Return every line of the rows exactly, everything from the line containing "What do you see at coordinates (528, 565)" down to the line containing "y-tick-label: 1.5 is", including both of those lines.
── Source records
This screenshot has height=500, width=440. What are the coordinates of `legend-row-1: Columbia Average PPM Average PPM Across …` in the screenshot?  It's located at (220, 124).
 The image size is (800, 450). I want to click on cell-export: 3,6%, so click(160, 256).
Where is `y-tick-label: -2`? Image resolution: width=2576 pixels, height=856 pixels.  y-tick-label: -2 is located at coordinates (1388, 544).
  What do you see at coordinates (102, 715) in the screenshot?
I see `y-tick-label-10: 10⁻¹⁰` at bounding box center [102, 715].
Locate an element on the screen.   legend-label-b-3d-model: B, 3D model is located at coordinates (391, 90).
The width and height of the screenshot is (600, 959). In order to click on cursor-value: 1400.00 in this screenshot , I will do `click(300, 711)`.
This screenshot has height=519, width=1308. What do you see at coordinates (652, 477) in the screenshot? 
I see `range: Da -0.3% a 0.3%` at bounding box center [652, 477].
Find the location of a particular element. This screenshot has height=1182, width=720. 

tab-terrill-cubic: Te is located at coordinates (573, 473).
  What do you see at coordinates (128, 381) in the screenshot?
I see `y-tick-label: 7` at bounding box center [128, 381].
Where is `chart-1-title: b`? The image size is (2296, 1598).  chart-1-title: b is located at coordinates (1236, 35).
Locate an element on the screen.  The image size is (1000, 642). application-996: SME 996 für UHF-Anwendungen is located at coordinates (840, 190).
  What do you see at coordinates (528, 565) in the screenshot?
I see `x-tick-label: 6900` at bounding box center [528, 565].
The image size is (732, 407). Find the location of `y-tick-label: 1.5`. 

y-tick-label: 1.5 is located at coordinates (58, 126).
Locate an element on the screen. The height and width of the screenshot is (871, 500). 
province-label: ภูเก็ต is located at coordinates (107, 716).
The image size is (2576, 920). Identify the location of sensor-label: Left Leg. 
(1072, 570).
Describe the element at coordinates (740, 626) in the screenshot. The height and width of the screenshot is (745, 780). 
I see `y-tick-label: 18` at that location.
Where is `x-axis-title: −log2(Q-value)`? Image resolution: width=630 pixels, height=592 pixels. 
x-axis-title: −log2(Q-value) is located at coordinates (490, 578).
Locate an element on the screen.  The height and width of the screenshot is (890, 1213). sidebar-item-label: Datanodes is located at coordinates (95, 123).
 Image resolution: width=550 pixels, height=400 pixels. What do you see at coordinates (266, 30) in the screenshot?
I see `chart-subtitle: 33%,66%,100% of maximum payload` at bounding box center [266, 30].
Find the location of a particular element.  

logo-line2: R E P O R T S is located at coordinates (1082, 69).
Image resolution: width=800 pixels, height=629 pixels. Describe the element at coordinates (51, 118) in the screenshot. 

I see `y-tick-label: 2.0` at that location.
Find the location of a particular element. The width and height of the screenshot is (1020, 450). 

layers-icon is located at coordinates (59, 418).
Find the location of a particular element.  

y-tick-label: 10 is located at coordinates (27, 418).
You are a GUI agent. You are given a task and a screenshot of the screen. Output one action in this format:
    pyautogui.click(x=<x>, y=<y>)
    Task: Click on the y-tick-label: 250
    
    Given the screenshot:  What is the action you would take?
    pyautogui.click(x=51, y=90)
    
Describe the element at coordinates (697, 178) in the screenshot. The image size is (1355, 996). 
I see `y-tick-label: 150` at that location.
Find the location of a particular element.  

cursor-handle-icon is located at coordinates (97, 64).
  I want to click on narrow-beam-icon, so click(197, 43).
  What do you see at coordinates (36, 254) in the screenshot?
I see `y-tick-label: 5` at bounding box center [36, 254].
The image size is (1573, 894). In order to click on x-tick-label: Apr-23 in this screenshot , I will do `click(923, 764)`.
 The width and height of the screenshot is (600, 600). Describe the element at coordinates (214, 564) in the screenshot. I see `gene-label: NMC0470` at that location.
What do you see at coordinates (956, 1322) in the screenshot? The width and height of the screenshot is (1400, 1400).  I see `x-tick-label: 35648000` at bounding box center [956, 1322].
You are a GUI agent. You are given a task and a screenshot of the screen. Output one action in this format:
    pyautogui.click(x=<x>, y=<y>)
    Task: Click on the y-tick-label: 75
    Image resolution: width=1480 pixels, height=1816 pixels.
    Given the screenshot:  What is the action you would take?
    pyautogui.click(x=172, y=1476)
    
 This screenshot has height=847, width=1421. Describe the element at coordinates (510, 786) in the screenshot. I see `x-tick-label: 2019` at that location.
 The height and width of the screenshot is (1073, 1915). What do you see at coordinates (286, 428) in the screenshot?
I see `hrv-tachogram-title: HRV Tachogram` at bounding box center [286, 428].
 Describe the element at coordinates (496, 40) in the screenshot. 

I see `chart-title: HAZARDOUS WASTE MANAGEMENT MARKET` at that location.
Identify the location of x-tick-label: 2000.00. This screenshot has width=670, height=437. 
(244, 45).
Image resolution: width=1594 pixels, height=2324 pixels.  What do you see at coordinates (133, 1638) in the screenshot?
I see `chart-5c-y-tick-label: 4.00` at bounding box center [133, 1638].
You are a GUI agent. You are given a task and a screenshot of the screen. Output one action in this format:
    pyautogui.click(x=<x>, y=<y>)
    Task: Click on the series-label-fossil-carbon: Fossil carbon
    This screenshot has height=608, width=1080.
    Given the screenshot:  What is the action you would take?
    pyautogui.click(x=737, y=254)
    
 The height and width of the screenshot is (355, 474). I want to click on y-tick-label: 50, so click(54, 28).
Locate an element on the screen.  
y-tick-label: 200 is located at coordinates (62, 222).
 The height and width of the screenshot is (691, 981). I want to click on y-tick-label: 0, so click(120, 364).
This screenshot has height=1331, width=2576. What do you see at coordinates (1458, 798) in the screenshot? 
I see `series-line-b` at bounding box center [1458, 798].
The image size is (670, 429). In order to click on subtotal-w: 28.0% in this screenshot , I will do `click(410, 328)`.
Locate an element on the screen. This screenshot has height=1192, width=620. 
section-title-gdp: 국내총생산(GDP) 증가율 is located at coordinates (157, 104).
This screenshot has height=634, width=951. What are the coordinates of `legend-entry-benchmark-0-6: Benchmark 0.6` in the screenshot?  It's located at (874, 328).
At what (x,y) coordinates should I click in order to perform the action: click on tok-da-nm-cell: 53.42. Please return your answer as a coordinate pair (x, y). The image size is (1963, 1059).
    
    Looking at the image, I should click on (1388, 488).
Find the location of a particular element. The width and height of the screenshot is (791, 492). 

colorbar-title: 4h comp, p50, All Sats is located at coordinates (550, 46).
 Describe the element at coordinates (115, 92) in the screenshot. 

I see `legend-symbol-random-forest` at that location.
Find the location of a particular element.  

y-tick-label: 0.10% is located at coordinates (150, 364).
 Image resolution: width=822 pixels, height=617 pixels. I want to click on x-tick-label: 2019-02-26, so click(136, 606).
────
Task solution:
  What do you see at coordinates (528, 565) in the screenshot?
I see `x-tick-label: 6900` at bounding box center [528, 565].
The image size is (732, 407). Find the location of `y-tick-label: 1.5`. 

y-tick-label: 1.5 is located at coordinates (58, 126).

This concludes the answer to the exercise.